--- start of Raw records ---
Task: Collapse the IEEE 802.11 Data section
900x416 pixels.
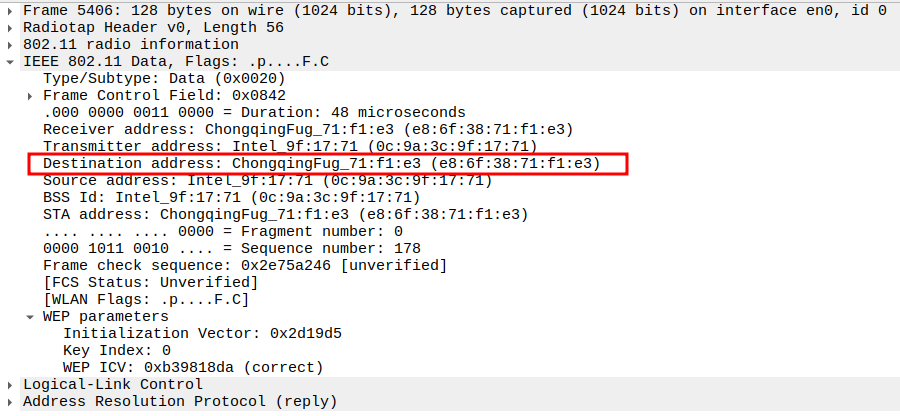Action: (x=11, y=61)
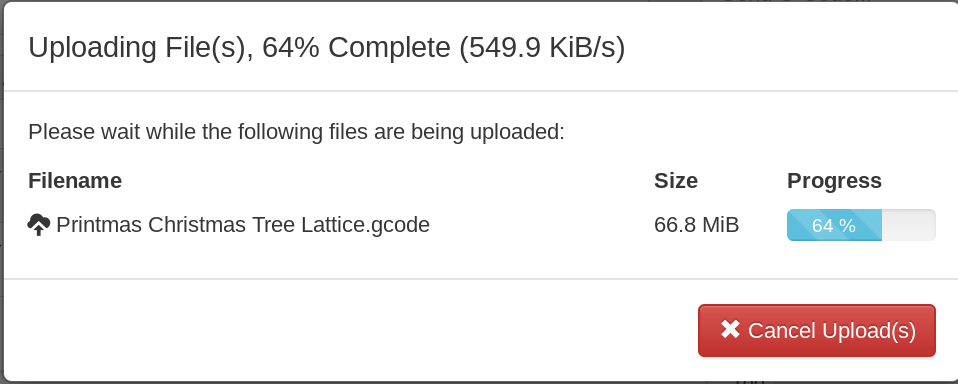958x384 pixels.
Task: Cancel the upload via the Cancel Upload(s) text
Action: (x=832, y=330)
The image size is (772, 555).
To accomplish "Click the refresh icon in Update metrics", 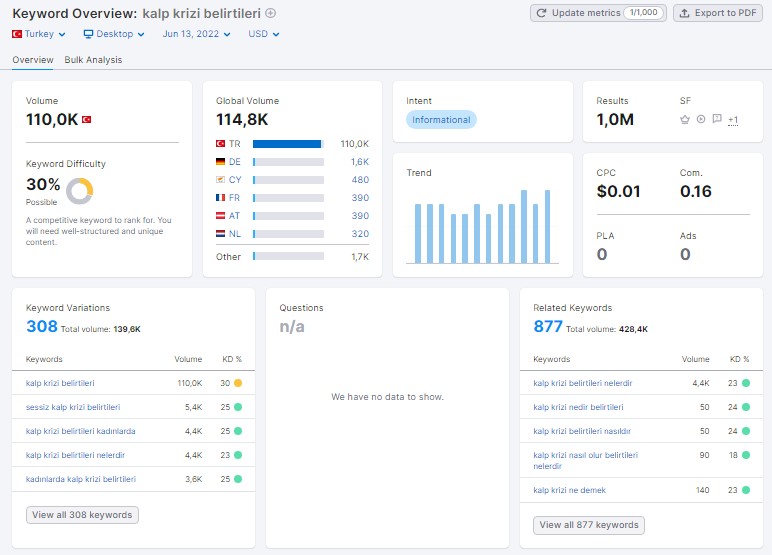I will pyautogui.click(x=541, y=13).
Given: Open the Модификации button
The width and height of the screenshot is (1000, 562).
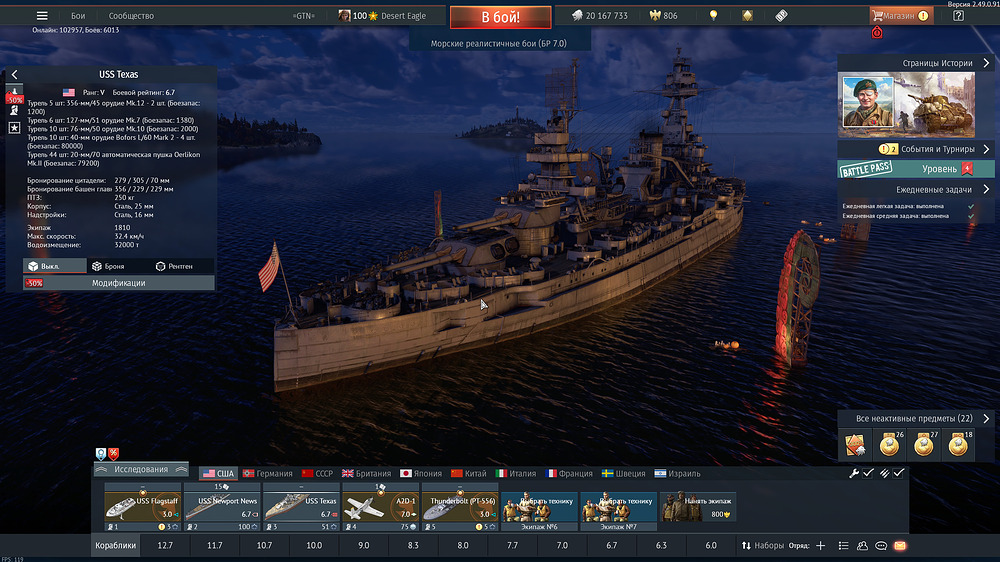Looking at the screenshot, I should pyautogui.click(x=119, y=283).
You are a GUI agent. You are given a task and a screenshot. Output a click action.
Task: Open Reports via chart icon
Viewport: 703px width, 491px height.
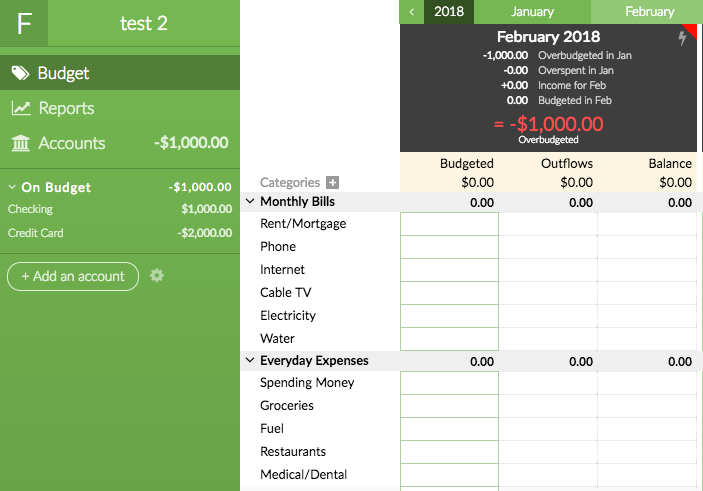(x=21, y=108)
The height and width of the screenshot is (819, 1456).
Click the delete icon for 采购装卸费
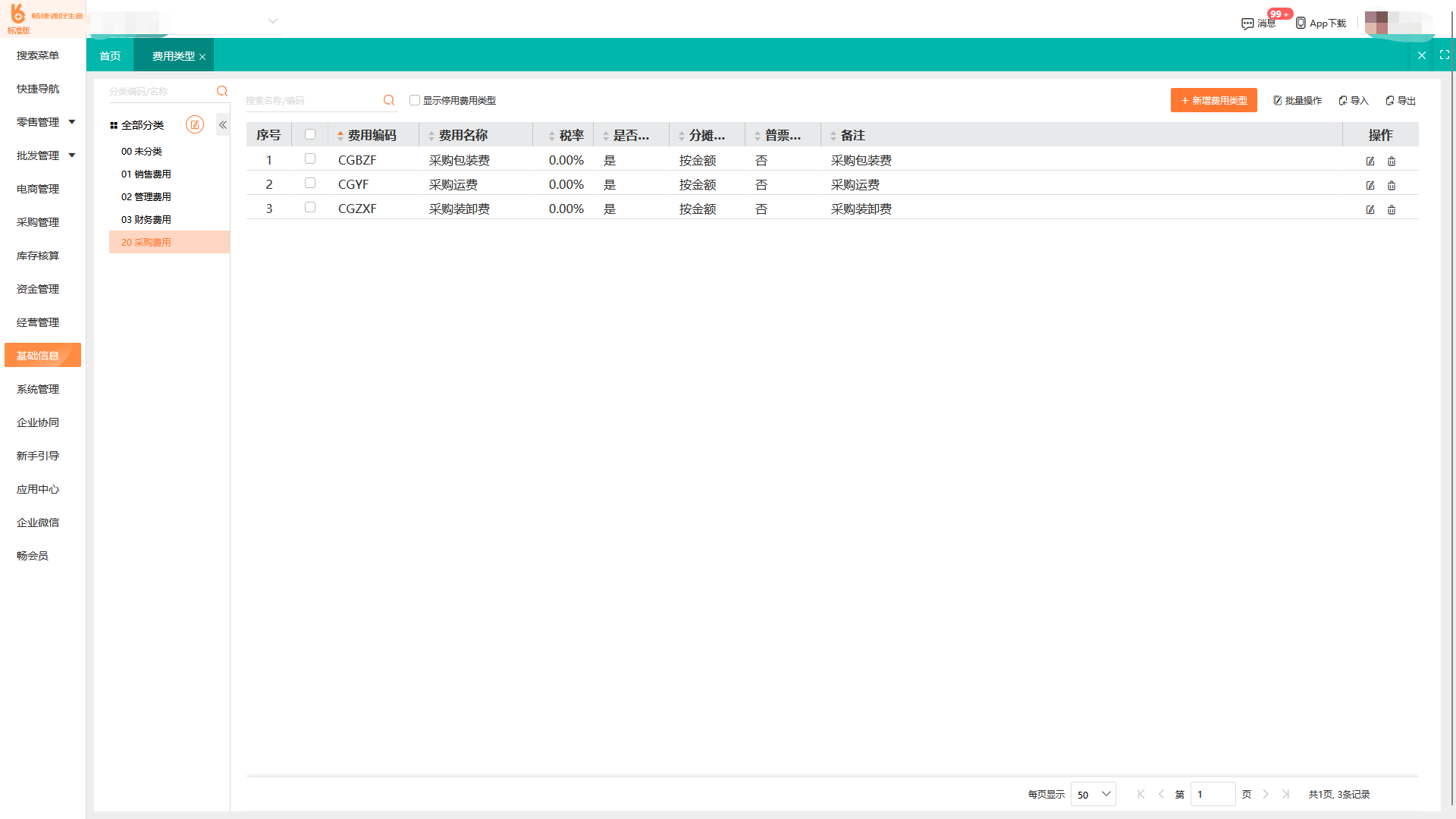click(1392, 208)
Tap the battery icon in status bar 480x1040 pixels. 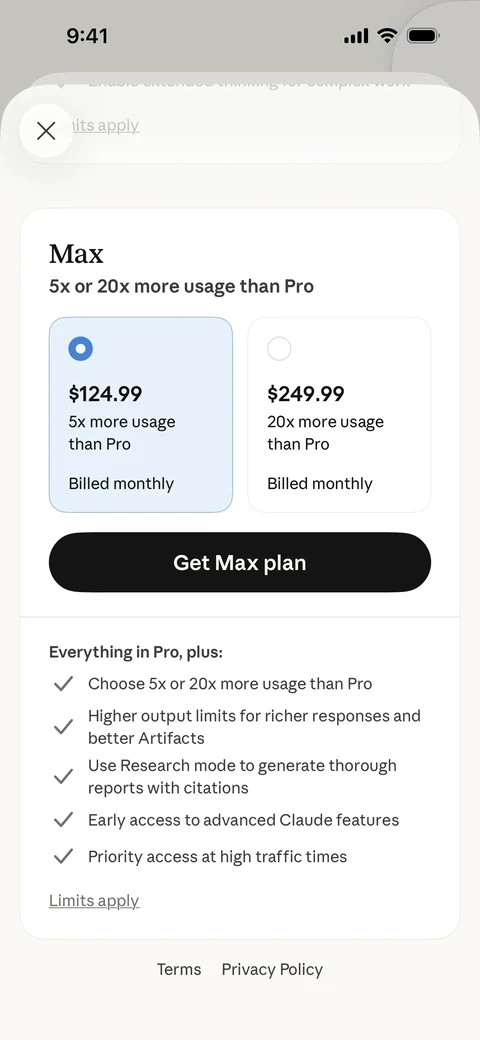pyautogui.click(x=423, y=36)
--- end of Raw records ---
### Goal
How many lines of the listing above contain the string "width"? Matching is case-sensitive; give only the number.

### Correct response
3